Tuning the packing, interpenetration, and porosity of two-dimensional networks by metal ions and ligand side groups

Abstract

Solvothermal reactions of 3-(3-methylpyridin-4-yl)benzoic acid (Hmpba) with Zn(II), Cd(II), or Cu(II) salts yielded crystals of coordination polymers [Zn(mpba)₂] (1), [Cd(mpba)₂] (2), and [Cu(mpba)₂]·guest (3·g), respectively, possessing two-dimensional (2D) 4-connected sql coordination networks with different packing/interpenetration modes. 1 and 2 both possess close-packing two-fold interpenetrated sql nets, but the ligand orientations in their single layers and the stacking manners of their double layers are quite different and have an inversed trend of complexity.

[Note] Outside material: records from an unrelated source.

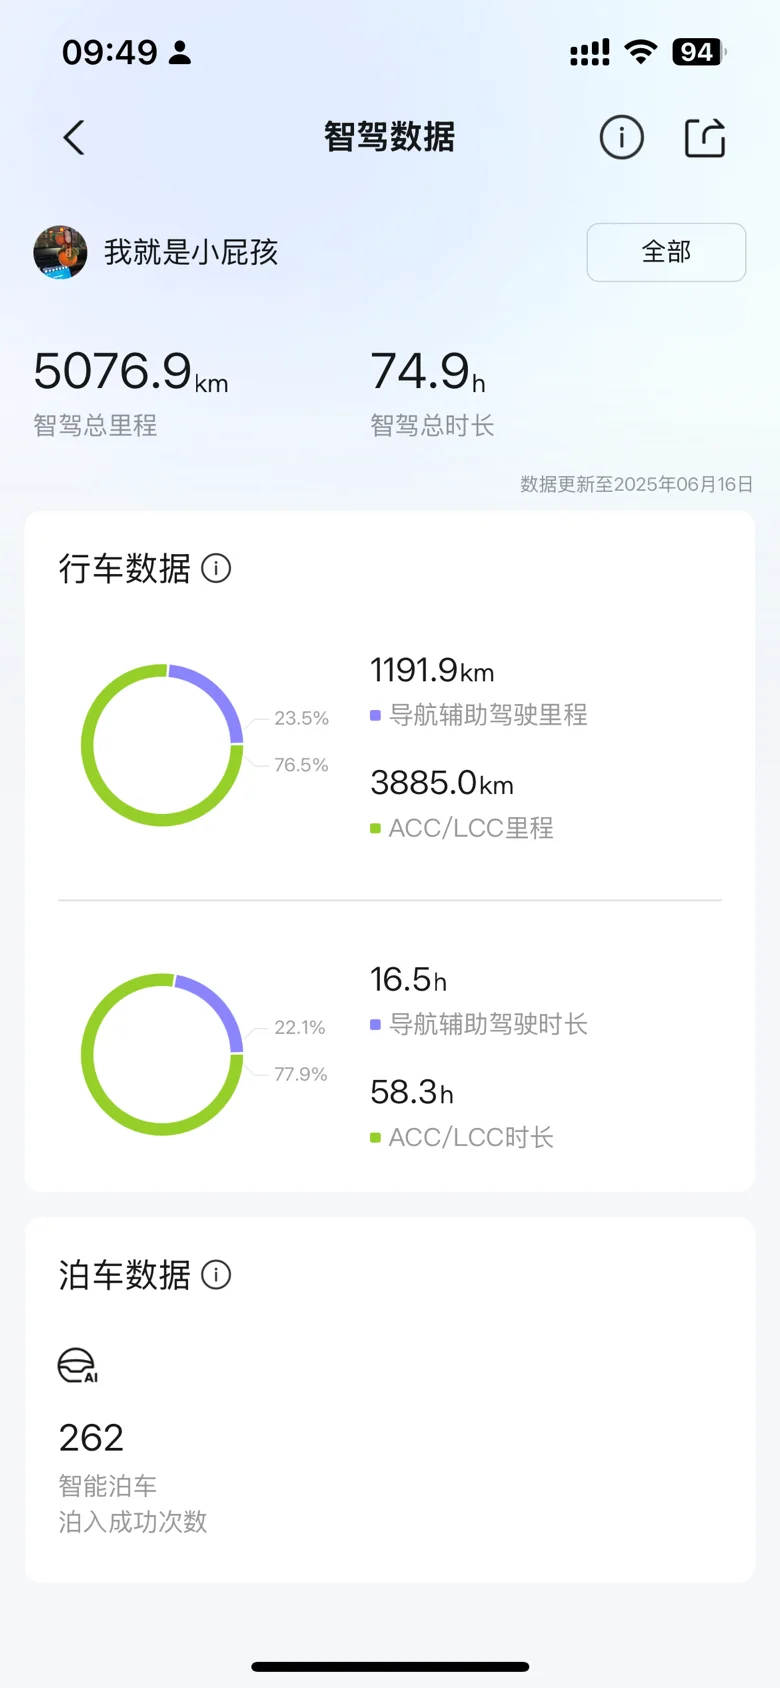This screenshot has height=1688, width=780.
Task: Tap the back arrow icon
Action: tap(74, 138)
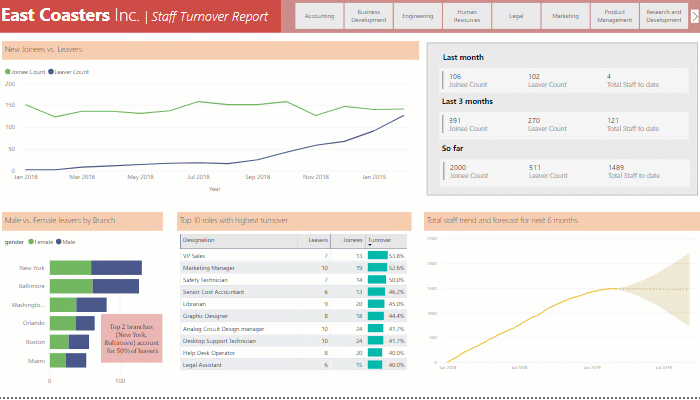Select the Engineering department tile
This screenshot has width=700, height=400.
418,16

The sql nets in 3 are non-interpenetrated, which loosely pack to give a porous structure with 1D channels. Interestingly, 1–3 have a completely inversed trend in packing/interpenetration and porosity, compared to the coordination networks constructed by the same metal ions and the ligand without the methyl group (3-(pyridin-4-yl)benzoic acid). The porous framework of 3 can be retained after guest removal, as demonstrated by the CO₂ adsorption isotherms and high catalytic performances for cycloaddition of epoxides and CO₂.